Posted by: Joe | October 10, 2017 at 11:22 PM
The California DMV is paving the way for completely driverless cars to begin testing in June 2018 and in the coming years, the technology will likely be available to consumers. This HSR boondoggle is going to be rendered completely obsolete by the time it gets within 100 miles of any densely populated areas and will have wasted billions of dollars.
Talk about a train-less train-wreck!
Posted by: Bruce Dickinson | October 11, 2017 at 07:42 PM
From the SF Chronicle:
Salesforce Transit Center puzzle: When will the trains get to the station?
by Rachel Swan 8-09-2018
Beneath the art-bedecked terrazzo floor of San Francisco’s Salesforce Transit Center is an enormous concrete box waiting to be filled.

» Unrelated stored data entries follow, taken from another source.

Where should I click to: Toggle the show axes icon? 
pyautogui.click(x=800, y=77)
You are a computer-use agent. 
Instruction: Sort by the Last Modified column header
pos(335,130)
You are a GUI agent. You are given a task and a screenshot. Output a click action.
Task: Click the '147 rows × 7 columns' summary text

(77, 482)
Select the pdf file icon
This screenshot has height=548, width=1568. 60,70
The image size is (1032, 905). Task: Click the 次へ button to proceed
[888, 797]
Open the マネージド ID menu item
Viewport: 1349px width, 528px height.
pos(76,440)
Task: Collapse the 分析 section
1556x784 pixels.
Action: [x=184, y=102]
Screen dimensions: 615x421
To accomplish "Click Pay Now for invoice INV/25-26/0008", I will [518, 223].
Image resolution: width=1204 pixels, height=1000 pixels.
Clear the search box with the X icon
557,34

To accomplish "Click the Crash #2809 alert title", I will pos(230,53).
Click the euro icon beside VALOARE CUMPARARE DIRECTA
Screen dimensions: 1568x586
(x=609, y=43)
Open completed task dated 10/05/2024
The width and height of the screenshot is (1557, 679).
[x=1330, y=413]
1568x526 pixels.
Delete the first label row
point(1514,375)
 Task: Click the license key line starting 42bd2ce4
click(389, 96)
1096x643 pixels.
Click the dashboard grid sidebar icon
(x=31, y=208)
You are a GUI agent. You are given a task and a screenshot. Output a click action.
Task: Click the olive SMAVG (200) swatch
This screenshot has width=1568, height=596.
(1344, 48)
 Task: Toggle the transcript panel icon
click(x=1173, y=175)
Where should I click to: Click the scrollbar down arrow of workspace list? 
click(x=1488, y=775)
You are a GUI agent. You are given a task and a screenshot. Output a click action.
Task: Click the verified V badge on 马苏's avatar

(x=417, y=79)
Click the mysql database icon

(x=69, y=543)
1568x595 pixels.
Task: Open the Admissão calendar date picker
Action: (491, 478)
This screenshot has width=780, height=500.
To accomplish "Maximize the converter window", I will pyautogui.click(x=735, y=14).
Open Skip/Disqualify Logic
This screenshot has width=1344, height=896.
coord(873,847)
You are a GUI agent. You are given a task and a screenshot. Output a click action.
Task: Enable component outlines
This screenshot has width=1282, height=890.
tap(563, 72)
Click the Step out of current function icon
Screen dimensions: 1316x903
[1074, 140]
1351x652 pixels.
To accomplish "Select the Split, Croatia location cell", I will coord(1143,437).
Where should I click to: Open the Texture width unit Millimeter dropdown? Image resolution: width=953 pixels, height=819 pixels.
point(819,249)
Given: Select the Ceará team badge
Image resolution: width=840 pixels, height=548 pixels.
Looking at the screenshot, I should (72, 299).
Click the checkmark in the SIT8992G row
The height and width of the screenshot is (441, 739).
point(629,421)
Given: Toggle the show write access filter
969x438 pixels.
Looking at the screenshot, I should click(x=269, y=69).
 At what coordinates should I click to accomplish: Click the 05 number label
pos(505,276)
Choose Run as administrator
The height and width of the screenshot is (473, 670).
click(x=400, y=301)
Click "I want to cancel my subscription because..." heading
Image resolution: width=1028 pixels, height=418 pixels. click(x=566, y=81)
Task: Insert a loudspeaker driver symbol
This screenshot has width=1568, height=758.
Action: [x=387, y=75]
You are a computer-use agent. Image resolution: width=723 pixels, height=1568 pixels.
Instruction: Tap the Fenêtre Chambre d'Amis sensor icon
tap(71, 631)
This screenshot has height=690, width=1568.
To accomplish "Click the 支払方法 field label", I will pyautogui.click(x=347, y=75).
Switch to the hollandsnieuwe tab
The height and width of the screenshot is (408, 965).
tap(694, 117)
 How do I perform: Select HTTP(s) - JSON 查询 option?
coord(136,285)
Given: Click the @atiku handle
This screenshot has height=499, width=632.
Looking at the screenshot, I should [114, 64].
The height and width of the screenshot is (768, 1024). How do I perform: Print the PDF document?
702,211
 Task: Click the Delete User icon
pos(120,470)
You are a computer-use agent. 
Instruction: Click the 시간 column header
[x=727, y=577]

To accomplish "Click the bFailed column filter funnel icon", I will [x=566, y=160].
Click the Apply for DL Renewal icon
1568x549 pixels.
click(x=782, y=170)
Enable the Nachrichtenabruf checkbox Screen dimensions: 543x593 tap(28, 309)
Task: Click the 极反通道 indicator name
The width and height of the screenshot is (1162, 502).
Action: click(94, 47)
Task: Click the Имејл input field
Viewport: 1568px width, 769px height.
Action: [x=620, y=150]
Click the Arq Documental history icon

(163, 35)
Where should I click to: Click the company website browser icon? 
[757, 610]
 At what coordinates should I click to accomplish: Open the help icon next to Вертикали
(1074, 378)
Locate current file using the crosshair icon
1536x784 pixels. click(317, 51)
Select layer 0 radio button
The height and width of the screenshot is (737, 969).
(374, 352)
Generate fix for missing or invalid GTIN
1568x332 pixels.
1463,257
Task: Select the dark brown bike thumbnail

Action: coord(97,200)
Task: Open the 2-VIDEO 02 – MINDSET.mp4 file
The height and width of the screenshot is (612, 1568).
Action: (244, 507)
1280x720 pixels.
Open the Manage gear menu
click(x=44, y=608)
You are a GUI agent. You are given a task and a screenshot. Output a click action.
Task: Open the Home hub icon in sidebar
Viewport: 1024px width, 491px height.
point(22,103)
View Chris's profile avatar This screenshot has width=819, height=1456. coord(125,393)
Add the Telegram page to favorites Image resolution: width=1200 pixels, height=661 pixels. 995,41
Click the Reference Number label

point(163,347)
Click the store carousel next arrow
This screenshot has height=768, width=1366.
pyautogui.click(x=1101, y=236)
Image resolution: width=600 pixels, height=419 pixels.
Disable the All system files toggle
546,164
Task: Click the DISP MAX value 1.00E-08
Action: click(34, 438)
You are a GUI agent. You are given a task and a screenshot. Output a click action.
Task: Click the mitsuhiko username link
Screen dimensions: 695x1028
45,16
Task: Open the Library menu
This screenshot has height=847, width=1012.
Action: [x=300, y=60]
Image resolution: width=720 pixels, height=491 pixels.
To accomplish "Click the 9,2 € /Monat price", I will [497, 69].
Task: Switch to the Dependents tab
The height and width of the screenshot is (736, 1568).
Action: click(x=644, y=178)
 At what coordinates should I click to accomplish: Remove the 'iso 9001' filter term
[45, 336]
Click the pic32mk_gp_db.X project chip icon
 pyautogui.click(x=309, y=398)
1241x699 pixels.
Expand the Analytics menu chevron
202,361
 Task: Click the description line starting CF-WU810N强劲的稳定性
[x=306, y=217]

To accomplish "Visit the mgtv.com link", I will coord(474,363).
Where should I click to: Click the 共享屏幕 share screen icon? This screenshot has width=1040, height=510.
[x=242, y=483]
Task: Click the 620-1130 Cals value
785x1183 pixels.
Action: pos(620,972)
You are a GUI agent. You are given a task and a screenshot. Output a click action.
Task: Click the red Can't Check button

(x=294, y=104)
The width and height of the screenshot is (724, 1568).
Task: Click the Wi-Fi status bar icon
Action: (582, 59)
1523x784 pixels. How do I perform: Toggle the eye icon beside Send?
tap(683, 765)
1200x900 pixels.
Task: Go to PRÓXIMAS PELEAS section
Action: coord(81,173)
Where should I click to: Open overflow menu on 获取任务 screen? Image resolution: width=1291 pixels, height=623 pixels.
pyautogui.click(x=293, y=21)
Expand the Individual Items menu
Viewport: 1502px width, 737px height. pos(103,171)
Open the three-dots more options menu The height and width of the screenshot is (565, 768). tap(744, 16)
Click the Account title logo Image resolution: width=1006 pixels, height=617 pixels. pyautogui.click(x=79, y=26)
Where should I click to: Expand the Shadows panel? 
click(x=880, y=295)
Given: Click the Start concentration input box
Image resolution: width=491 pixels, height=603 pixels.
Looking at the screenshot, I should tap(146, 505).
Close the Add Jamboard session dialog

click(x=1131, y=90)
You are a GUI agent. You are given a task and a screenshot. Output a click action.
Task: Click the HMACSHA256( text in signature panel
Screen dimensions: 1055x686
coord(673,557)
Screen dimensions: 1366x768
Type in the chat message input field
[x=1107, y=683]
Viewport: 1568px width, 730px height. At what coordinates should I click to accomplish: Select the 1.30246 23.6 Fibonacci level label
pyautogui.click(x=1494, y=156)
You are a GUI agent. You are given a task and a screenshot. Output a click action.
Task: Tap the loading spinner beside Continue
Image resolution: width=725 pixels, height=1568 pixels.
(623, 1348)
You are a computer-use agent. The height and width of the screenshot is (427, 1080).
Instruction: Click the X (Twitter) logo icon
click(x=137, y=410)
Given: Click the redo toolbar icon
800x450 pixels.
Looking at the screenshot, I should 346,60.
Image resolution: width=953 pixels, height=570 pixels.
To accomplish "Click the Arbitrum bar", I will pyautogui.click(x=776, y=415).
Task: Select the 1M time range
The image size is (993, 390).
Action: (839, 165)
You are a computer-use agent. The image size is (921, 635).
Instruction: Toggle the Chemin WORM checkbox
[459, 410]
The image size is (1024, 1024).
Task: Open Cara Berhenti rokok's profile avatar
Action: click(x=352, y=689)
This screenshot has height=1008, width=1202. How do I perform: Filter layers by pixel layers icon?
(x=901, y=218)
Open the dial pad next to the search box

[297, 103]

It’s an end point for bullet trains that may someday zip in from Los Angeles, and commuter Caltrain locomotives chugging up the Peninsula to the South of Market district.
But when the center opens Sunday, that concourse will remain empty. It will likely stay that way for years.
There is no firm timeline or funding source for the long-promised train service. While transportation officials seek to build momentum for this next phase, San Francisco City Hall is touting a new approach that could raise the cost to $6 billion from an already expensive $4 billion.
That’s caused some politicians and transit enthusiasts to worry, even as they remain adamant that the rail extension will happen. Because it must happen, said state Sen. Scott Wiener, D-San Francisco.
https://www.sfchronicle.com/bayarea/article/Salesforce-Transit-Center-puzzle-When-will-the-13142498.php
Posted by: Joe | August 14, 2018 at 11:32 PM
Whooops!
SAN FRANCISCO (AP) — San Francisco officials shut down the city’s celebrated new $2.2 billion transit terminal Tuesday after discovering a crack in a support beam under the center’s public roof garden.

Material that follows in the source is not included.